Mas quem em sã consciência poderia imaginar que seríamos, um dia, incentivados a acusar alguém por “crime de trabalhar”. Que seríamos testados a assistir impassíveis um pai de família ver definhar sua renda, seu patrimônio, sua dignidade.

Já li obra de ficção que falava de um estranho tempo do futuro, em que uma espécie de “bombeiro” era chamada, não para apagar incêndios, mas para lançar jatos de fogo e queimar, a exatos 451 graus fahrenheit, os livros e as casas de quem ousasse ler e instruir-se. Naquele cenário distópico, incendiavam-se idéias em nome da paz.

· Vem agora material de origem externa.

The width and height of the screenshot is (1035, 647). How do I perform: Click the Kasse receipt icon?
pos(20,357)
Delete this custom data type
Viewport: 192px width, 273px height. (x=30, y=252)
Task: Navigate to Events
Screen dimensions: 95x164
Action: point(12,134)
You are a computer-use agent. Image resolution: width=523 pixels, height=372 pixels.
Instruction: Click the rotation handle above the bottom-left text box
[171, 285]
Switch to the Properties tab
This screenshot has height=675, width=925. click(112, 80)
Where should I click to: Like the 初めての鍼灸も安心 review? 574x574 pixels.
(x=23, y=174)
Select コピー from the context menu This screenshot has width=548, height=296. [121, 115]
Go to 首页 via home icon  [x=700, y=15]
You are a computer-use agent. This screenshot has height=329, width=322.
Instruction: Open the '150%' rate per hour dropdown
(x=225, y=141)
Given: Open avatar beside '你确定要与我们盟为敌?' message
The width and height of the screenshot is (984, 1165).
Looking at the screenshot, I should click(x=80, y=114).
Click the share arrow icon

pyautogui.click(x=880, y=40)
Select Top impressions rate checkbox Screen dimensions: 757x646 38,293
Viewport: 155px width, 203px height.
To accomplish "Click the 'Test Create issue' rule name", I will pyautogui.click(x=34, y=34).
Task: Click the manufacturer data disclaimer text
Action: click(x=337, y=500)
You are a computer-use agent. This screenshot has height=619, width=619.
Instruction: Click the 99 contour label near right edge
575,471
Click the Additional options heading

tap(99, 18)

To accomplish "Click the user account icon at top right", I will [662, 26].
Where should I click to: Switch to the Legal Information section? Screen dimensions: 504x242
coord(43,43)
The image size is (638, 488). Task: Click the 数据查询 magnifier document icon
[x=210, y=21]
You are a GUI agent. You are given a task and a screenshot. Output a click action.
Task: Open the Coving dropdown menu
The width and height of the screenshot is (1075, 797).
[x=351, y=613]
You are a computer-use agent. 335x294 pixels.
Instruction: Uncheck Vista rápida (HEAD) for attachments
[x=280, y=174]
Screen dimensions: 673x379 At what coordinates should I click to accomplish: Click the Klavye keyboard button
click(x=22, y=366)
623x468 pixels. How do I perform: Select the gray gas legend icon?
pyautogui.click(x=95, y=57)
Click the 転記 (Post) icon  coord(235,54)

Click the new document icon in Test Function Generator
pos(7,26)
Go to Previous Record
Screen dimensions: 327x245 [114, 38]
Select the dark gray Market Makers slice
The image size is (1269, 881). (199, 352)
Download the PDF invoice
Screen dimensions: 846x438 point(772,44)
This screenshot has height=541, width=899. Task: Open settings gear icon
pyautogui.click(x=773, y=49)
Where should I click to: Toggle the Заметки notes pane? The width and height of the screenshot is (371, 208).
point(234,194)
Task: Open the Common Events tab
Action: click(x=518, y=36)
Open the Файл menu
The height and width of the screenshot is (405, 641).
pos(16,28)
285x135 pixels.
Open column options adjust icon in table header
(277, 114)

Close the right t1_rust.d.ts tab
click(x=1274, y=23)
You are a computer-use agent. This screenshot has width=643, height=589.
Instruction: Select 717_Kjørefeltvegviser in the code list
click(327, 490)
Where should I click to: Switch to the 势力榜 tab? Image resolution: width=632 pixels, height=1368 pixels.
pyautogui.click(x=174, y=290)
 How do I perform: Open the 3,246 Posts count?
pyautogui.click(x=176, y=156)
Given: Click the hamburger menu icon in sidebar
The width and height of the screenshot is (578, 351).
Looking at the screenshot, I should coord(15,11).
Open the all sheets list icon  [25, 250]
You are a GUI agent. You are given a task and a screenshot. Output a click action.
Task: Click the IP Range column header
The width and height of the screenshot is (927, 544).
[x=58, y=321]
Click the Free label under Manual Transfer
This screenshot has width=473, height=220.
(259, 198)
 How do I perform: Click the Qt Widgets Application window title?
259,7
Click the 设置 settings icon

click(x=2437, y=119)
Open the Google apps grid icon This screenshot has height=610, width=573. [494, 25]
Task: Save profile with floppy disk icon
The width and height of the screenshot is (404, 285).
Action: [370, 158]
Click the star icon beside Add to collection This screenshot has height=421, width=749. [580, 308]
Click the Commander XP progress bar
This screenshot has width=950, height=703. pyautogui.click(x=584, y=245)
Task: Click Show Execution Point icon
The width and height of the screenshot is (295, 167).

Nos dias que correm, uma legião de “bombeiros” está sendo conclamada por líderes bem aprumados e outros poucos de capa preta que mandam, a torto e a direito e em nome da ciência (ou sei lá de quê), lançar jatos de estupidez sobre a dignidade de quem ousa dizer o que não convém ou apenas botar um prato de comida na mesa para os filhos. Não há criatividade, não há sensatez, não há investimento necessário.

Opta-se pelo mais prático e econômico.

E assim seguimos dia após dia, dóceis e calados, construindo por ação de uns e omissão de outros uma realidade que vai imitando o que era uma simples história de ficção.

Por medo do fascismo, seguimos todos construindo uma ditadura própria e bastante peculiar, não aquela que conhecíamos – aquela que vem de cima para baixo, verticalizada, imposta por um milico qualquer da Banânia.

Nossa ditadura é pior. Ela é horizontal, capilarizada, cotidiana, de nós contra nós mesmos. Cuidamos de exercer um patrulhamento ideológico cruel sobre o cara ao nosso lado, em quem ele vota, sua opção política, suas crenças religiosas e até mesmo suas “crenças científicas”. E então o cancelamos, a depender do que se revelar.

E assim um dia seremos todos cancelados.

Um dia olharemos para trás e será inacreditável pensar a loucura que foi vivenciar estes tempos tão estranhos. Será isso tudo apenas um pórtico para um mundo melhor? Mas que o Criador nos livre de um dia olhar o presente e perceber que tudo está como o passado e com igual perspectiva de futuro.

Saad Mazloum é Procurador de Justiça e membro eleito do Órgão Especial do Colégio de Procuradores de Justiça do Ministério Público de São Paulo.